Exercise:
Retype the whole listing below precisely.
╔══
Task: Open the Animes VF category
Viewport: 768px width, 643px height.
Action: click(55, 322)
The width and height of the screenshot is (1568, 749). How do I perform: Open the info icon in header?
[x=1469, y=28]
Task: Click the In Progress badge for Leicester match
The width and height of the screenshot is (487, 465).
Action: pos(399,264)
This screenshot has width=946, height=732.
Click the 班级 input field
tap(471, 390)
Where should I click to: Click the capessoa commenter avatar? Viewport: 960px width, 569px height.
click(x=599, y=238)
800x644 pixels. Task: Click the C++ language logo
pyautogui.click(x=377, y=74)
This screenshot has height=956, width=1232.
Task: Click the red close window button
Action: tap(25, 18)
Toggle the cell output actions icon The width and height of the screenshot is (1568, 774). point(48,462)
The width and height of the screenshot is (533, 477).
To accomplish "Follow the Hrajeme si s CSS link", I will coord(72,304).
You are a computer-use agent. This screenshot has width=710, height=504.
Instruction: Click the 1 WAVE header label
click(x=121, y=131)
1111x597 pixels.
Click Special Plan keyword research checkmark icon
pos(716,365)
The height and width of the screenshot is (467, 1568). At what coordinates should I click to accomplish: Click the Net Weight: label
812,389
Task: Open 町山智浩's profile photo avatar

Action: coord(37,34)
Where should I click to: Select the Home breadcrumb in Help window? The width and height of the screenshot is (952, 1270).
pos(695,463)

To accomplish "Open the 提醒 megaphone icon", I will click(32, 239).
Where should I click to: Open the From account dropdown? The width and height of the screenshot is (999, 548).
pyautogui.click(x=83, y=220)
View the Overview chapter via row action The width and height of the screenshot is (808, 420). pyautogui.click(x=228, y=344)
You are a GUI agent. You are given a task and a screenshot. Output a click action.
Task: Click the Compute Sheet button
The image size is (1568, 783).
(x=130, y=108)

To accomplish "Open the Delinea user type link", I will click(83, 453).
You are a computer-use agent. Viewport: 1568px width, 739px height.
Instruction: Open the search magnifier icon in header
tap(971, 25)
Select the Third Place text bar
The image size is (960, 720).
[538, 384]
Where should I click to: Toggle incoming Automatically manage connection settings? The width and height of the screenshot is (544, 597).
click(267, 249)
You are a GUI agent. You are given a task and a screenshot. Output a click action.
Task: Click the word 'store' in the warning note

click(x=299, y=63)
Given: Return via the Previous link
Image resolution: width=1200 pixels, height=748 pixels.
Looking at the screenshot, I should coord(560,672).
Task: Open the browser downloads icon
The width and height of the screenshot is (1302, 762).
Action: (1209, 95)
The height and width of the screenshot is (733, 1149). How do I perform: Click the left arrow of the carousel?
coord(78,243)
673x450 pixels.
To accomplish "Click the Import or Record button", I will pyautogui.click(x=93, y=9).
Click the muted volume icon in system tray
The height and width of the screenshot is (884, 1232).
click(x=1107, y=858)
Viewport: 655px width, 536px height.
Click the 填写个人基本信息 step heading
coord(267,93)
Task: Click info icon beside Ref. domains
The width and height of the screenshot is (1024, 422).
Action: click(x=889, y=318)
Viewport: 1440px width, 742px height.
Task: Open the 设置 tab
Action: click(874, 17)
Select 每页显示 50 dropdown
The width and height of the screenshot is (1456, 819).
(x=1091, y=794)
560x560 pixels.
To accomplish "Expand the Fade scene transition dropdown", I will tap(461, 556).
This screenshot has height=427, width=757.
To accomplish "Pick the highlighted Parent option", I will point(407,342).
╚══
Written solution:
Task: Open the Animes VF category
Viewport: 768px width, 643px height.
Action: click(55, 322)
The width and height of the screenshot is (1568, 749). How do I perform: Open the info icon in header?
[x=1469, y=28]
Task: Click the In Progress badge for Leicester match
The width and height of the screenshot is (487, 465).
Action: pos(399,264)
This screenshot has width=946, height=732.
Click the 班级 input field
tap(471, 390)
Where should I click to: Click the capessoa commenter avatar? Viewport: 960px width, 569px height.
click(x=599, y=238)
800x644 pixels. Task: Click the C++ language logo
pyautogui.click(x=377, y=74)
This screenshot has height=956, width=1232.
Task: Click the red close window button
Action: tap(25, 18)
Toggle the cell output actions icon The width and height of the screenshot is (1568, 774). point(48,462)
The width and height of the screenshot is (533, 477).
To accomplish "Follow the Hrajeme si s CSS link", I will coord(72,304).
You are a computer-use agent. This screenshot has width=710, height=504.
Instruction: Click the 1 WAVE header label
click(x=121, y=131)
1111x597 pixels.
Click Special Plan keyword research checkmark icon
pos(716,365)
The height and width of the screenshot is (467, 1568). At what coordinates should I click to accomplish: Click the Net Weight: label
812,389
Task: Open 町山智浩's profile photo avatar

Action: coord(37,34)
Where should I click to: Select the Home breadcrumb in Help window? The width and height of the screenshot is (952, 1270).
pos(695,463)

To accomplish "Open the 提醒 megaphone icon", I will click(32, 239).
Where should I click to: Open the From account dropdown? The width and height of the screenshot is (999, 548).
pyautogui.click(x=83, y=220)
View the Overview chapter via row action The width and height of the screenshot is (808, 420). pyautogui.click(x=228, y=344)
You are a GUI agent. You are given a task and a screenshot. Output a click action.
Task: Click the Compute Sheet button
The image size is (1568, 783).
(x=130, y=108)

To accomplish "Open the Delinea user type link", I will click(83, 453).
You are a computer-use agent. Viewport: 1568px width, 739px height.
Instruction: Open the search magnifier icon in header
tap(971, 25)
Select the Third Place text bar
The image size is (960, 720).
[538, 384]
Where should I click to: Toggle incoming Automatically manage connection settings? The width and height of the screenshot is (544, 597).
click(267, 249)
You are a GUI agent. You are given a task and a screenshot. Output a click action.
Task: Click the word 'store' in the warning note

click(x=299, y=63)
Given: Return via the Previous link
Image resolution: width=1200 pixels, height=748 pixels.
Looking at the screenshot, I should coord(560,672).
Task: Open the browser downloads icon
The width and height of the screenshot is (1302, 762).
Action: (1209, 95)
The height and width of the screenshot is (733, 1149). How do I perform: Click the left arrow of the carousel?
coord(78,243)
673x450 pixels.
To accomplish "Click the Import or Record button", I will pyautogui.click(x=93, y=9).
Click the muted volume icon in system tray
The height and width of the screenshot is (884, 1232).
click(x=1107, y=858)
Viewport: 655px width, 536px height.
Click the 填写个人基本信息 step heading
coord(267,93)
Task: Click info icon beside Ref. domains
The width and height of the screenshot is (1024, 422).
Action: click(x=889, y=318)
Viewport: 1440px width, 742px height.
Task: Open the 设置 tab
Action: click(874, 17)
Select 每页显示 50 dropdown
The width and height of the screenshot is (1456, 819).
(x=1091, y=794)
560x560 pixels.
To accomplish "Expand the Fade scene transition dropdown", I will tap(461, 556).
This screenshot has height=427, width=757.
To accomplish "Pick the highlighted Parent option", I will point(407,342).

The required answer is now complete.